---- Page excerpt

Question

Express a cyclic frequency of $$250 \mathrm{~Hz}$$ as an angular frequency (in $$\mathrm{rad} / \mathrm{s}$$ ).

Answer

**step1 Identify the relationship between cyclic frequency and angular frequency**

Cyclic frequency (f) is the number of cycles per second, measured in Hertz (Hz). Angular frequency ($$\omega$$) is the rate of rotation or oscillation, measured in radians per second (rad/s). The relationship between these two quantities involves the constant $$\pi$$, as one full cycle corresponds to $$2\pi$$ radians.

$$\omega = 2 \times \pi \times f$$

Where:
$$\omega$$ = angular frequency (in rad/s)
$$f$$ = cyclic frequency (in Hz)
$$\pi \approx 3.14159$$

**step2 Substitute the given value and calculate the angular frequency**

The given cyclic frequency is $$250 \mathrm{~Hz}$$. Substitute this value into the formula to calculate the angular frequency.

$$\omega = 2 \times \pi \times 250$$

$$\omega = 500 \times \pi$$

$$\omega \approx 500 \times 3.14159$$

$$\omega \approx 1570.795$$

Therefore, the angular frequency is approximately $$1570.8 \mathrm{~rad} / \mathrm{s}$$.

Alternative answer

Answer: 1570.8 rad/s Explain
This is a question about how to change "how often something goes around" (cyclic frequency) into "how fast something spins" (angular frequency). . The solving step is:

1. We know that "cyclic frequency" (which is like how many times something happens in one second, measured in Hertz or Hz) and "angular frequency" (which is like how many circles a thing turns in one second, measured in radians per second or rad/s) are connected by a special rule.
2. The rule says: angular frequency (we call it 'omega') = 2 multiplied by 'pi' multiplied by cyclic frequency (we call it 'f').
3. So, if our cyclic frequency (f) is 250 Hz, we just put that number into our rule:
Angular frequency = 2 × π × 250
4. We know that 'pi' (π) is about 3.14159.
5. So, 2 × 3.14159 × 250 = 1570.795.
6. We can round that to about 1570.8 rad/s. Easy peasy!

Alternative answer

Answer: 500π rad/s Explain
This is a question about how to change cyclic frequency (like how many times something happens in a second) into angular frequency (like how much something spins in a second using radians) . The solving step is:

Okay, so the problem tells us something has a "cyclic frequency" of 250 Hz. That means it completes 250 full cycles or turns every single second.

--------
---- Material shown

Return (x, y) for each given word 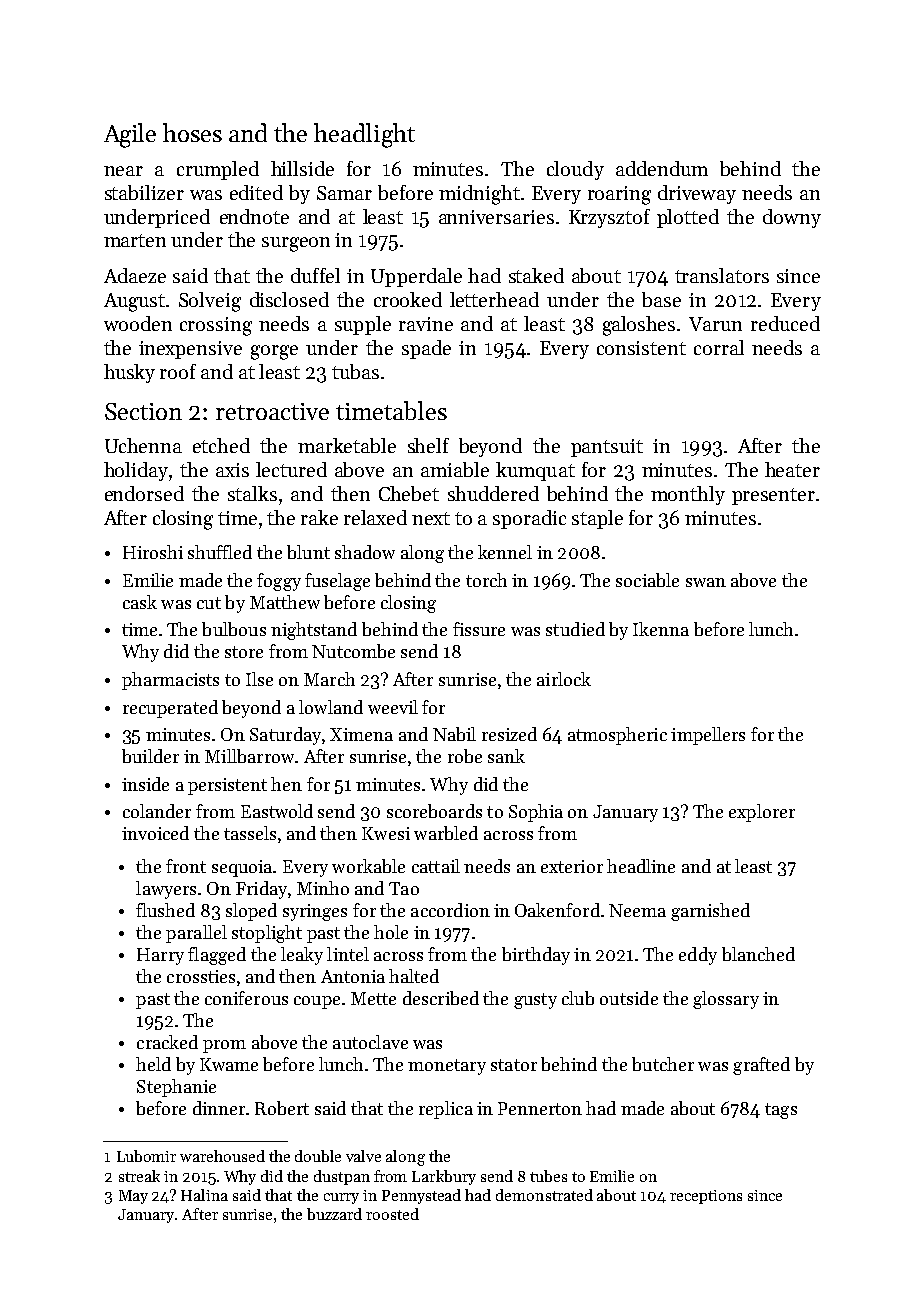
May (133, 1197)
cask (140, 602)
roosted (392, 1214)
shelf (428, 445)
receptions (706, 1197)
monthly (688, 495)
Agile (130, 135)
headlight (364, 135)
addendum (662, 168)
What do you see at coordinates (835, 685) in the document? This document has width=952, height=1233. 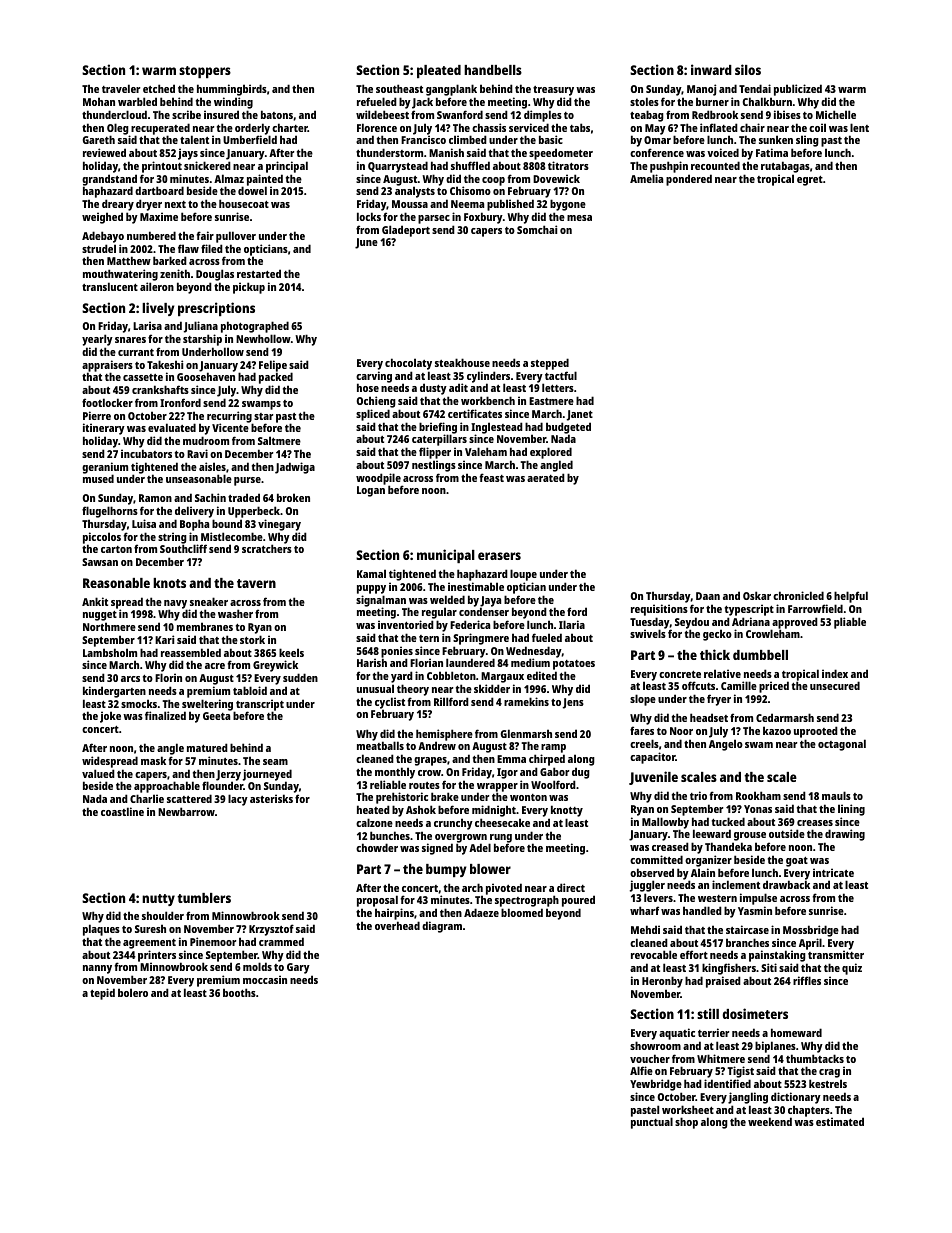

--------

Jobs>
- a) In the frequency-conversion solution, what are the answers to the following? Put each answer on its own line, marked to match.
(i) What approximate value of π is given?
(ii) How many radians does one full cycle correspond to?
(iii) What answer in terms of π does the last alternative answer state?
- b) Can you carry on the frequency-conversion solution from its final sentence?

Outputs>
- a)
(i) About 3.14159.
(ii) 2π radians.
(iii) 500π rad/s.

- b)
Now, we need to find the "angular frequency" in radians per second. Here's how I think about it:
Imagine one full circle. In degrees, it's 360°. But in radians (which is a different way to measure angles that's super useful in physics), one full circle is equal to 2π radians.

So, if our thing is making 250 full turns in one second, and each turn is 2π radians, then to find out how many radians it goes through in total in one second, we just multiply!

Angular frequency = (Number of cycles per second) × (Radians in one cycle)
Angular frequency = 250 cycles/second × 2π radians/cycle
Angular frequency = 500π radians/second

So, the angular frequency is 500π rad/s. Easy peasy!

Alternative answer

Answer: 500π rad/s Explain
This is a question about how to change cyclic frequency (like how many times something repeats per second) into angular frequency (which is about how many radians it turns per second) . The solving step is:

First, we know that the cyclic frequency (f), which is 250 Hz, tells us that something completes 250 full cycles in one second.
Next, we remember that one full cycle around a circle is the same as 2π radians. It's like a complete spin!
So, to find the angular frequency, we just need to figure out how many radians are covered in total during those 250 cycles.
We can do this by multiplying the number of cycles by the number of radians in each cycle.
It's like saying: If you spin 250 times, and each spin covers 2π radians, how many radians did you cover in total?
So, we multiply 2π by 250.
Angular frequency (ω) = 2π × cyclic frequency (f)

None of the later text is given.